**Work request:** Examine the entries and show every line in which the word "computer" is found.

**Extracted information:**
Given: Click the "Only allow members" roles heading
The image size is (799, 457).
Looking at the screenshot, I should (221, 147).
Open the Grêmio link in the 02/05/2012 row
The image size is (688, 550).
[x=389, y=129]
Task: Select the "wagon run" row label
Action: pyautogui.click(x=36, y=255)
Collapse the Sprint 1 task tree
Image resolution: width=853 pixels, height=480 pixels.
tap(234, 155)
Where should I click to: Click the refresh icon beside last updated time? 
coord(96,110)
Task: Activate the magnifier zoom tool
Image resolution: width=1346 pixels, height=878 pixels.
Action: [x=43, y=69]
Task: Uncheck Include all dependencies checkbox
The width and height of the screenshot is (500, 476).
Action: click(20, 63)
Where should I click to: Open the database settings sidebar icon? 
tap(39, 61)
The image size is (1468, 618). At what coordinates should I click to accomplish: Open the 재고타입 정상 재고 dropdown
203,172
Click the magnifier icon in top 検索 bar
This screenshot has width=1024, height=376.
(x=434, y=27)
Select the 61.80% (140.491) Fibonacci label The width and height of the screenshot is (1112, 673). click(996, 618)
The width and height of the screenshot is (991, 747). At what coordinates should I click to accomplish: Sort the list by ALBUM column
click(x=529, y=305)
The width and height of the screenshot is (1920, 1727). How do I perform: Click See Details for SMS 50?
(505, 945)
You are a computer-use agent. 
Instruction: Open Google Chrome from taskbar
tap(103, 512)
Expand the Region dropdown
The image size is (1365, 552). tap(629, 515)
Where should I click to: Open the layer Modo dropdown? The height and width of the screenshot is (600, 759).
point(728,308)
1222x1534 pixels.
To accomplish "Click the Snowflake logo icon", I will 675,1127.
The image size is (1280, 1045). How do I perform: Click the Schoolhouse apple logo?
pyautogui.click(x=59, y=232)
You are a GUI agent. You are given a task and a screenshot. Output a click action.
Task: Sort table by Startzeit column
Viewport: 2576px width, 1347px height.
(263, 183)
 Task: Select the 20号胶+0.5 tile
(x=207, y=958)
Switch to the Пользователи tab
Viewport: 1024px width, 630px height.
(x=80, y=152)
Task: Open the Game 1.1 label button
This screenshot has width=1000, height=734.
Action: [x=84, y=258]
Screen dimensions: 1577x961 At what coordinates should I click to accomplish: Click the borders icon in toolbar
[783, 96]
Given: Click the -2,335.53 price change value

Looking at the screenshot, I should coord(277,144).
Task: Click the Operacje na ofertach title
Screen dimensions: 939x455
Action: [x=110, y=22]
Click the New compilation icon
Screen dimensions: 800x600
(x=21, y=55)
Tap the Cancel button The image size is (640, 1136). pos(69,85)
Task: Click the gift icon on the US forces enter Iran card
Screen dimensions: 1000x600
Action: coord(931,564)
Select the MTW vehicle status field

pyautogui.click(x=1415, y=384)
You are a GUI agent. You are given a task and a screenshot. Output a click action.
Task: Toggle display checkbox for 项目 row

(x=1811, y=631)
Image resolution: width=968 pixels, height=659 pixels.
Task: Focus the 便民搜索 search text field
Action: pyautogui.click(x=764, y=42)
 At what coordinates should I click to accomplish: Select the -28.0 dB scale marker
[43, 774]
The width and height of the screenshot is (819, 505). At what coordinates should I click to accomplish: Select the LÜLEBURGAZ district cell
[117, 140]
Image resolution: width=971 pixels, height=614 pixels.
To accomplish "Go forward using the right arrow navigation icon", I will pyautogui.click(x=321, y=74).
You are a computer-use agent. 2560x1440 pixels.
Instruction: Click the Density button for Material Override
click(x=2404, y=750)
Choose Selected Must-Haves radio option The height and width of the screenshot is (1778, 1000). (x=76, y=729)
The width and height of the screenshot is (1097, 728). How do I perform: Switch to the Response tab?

**Your solution:**
You are a computer-use agent. 
You are a computer-use agent. 2560x1440 pixels.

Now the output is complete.